Aim of the exercise ::
Print, word for word, only the entries below that begin with the line containing "Given: Tap the Let's Celebrate! stamp image" and end with the line containing "(x=323, y=124)", including both of those lines.

═════ Data to use ═════

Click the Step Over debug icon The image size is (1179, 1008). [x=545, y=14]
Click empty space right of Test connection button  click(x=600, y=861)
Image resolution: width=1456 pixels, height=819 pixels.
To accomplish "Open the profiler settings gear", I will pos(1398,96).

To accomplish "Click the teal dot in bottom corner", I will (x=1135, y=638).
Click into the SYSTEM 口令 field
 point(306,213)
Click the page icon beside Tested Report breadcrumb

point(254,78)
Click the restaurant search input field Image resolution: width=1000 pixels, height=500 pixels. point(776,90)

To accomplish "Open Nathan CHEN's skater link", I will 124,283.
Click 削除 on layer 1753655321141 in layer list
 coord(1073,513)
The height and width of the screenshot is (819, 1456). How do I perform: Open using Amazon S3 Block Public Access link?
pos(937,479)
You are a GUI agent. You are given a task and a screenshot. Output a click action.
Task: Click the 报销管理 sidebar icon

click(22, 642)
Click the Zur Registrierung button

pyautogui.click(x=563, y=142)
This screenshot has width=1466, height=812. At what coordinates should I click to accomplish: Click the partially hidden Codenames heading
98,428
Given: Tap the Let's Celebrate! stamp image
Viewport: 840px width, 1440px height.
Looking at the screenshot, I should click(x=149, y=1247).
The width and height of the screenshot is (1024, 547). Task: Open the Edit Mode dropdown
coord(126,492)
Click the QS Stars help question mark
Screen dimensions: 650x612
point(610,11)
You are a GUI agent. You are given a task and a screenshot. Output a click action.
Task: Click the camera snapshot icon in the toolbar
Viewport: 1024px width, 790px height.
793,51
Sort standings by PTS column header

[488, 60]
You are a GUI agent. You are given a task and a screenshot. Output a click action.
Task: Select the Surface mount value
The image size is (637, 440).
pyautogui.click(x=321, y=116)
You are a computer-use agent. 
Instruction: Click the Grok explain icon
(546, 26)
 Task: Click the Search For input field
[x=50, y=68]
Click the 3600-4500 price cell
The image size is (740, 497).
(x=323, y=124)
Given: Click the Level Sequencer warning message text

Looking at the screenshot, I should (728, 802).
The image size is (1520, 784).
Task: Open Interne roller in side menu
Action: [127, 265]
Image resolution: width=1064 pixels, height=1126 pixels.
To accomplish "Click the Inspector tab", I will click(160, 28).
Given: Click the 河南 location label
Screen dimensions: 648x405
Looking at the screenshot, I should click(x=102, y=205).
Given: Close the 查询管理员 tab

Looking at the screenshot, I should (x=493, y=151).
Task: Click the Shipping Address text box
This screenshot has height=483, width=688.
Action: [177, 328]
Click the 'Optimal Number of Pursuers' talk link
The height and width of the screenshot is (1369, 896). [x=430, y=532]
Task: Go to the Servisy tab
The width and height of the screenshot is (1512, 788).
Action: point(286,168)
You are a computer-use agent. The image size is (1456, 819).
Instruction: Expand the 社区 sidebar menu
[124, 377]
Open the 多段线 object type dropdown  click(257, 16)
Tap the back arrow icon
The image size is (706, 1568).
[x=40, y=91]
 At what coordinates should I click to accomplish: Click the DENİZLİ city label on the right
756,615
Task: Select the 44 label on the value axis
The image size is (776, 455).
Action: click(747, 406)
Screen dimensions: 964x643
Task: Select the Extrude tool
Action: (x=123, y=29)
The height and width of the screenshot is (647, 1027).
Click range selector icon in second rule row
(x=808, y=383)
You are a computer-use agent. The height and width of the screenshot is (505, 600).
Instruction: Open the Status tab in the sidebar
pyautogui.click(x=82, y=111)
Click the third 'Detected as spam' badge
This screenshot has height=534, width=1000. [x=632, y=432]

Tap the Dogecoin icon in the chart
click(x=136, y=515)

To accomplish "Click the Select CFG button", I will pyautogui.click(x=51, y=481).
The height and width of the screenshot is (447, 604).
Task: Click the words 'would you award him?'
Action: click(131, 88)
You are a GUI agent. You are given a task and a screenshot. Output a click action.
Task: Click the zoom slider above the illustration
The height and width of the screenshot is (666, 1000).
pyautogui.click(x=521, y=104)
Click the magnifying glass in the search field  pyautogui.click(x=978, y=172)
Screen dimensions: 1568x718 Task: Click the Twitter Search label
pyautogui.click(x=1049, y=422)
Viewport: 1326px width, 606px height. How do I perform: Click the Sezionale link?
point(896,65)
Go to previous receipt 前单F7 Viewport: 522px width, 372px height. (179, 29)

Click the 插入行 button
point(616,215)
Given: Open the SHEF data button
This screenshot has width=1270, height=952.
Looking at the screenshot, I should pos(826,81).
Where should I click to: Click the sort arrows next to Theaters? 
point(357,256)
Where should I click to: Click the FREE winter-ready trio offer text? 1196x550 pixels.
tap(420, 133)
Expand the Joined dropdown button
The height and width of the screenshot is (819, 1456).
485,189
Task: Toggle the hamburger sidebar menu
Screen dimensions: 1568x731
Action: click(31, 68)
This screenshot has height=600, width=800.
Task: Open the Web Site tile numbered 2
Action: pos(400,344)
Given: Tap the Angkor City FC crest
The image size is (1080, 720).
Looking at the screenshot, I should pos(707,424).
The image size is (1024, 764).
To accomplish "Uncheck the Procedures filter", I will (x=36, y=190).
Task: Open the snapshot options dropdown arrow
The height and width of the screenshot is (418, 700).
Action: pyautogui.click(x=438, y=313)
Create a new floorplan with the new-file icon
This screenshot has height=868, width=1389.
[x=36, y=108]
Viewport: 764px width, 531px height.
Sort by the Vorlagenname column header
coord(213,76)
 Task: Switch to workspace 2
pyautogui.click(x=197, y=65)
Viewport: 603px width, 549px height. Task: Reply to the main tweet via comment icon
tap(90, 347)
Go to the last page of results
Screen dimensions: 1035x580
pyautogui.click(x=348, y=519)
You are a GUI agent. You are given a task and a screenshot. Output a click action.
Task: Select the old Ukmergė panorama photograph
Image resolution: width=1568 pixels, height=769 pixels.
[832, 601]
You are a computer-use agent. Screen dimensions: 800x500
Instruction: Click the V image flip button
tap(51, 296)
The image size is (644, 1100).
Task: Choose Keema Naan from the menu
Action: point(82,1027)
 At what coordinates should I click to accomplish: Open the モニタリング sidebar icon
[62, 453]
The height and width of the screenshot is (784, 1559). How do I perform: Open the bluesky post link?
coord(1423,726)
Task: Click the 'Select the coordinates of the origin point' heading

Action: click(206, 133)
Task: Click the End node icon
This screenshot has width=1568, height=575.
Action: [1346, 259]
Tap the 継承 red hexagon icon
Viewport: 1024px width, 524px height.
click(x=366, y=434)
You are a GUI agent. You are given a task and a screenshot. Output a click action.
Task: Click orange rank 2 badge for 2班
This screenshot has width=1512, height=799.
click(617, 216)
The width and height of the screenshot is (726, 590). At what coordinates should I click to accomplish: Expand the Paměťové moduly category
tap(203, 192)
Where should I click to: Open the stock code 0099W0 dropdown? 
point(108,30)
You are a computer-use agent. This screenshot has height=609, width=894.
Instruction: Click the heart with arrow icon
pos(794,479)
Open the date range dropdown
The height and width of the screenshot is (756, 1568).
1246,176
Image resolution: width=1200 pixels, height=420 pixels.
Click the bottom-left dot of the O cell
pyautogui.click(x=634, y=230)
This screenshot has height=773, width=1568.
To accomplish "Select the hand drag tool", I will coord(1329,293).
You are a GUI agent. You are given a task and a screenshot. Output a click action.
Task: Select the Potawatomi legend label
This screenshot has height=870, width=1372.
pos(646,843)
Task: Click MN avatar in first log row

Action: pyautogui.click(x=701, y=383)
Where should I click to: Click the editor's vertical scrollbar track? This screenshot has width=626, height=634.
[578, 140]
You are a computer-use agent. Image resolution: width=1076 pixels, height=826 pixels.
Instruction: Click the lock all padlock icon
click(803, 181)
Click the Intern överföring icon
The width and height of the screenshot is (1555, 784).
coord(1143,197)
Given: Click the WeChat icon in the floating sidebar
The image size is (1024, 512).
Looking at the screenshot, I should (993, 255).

═════

Exercise solution ::
Given: Tap the Let's Celebrate! stamp image
Viewport: 840px width, 1440px height.
Looking at the screenshot, I should click(x=149, y=1247).
The width and height of the screenshot is (1024, 547). Task: Open the Edit Mode dropdown
coord(126,492)
Click the QS Stars help question mark
Screen dimensions: 650x612
point(610,11)
You are a GUI agent. You are given a task and a screenshot. Output a click action.
Task: Click the camera snapshot icon in the toolbar
Viewport: 1024px width, 790px height.
793,51
Sort standings by PTS column header

[488, 60]
You are a GUI agent. You are given a task and a screenshot. Output a click action.
Task: Select the Surface mount value
The image size is (637, 440).
pyautogui.click(x=321, y=116)
You are a computer-use agent. 
Instruction: Click the Grok explain icon
(546, 26)
 Task: Click the Search For input field
[x=50, y=68]
Click the 3600-4500 price cell
The image size is (740, 497).
(x=323, y=124)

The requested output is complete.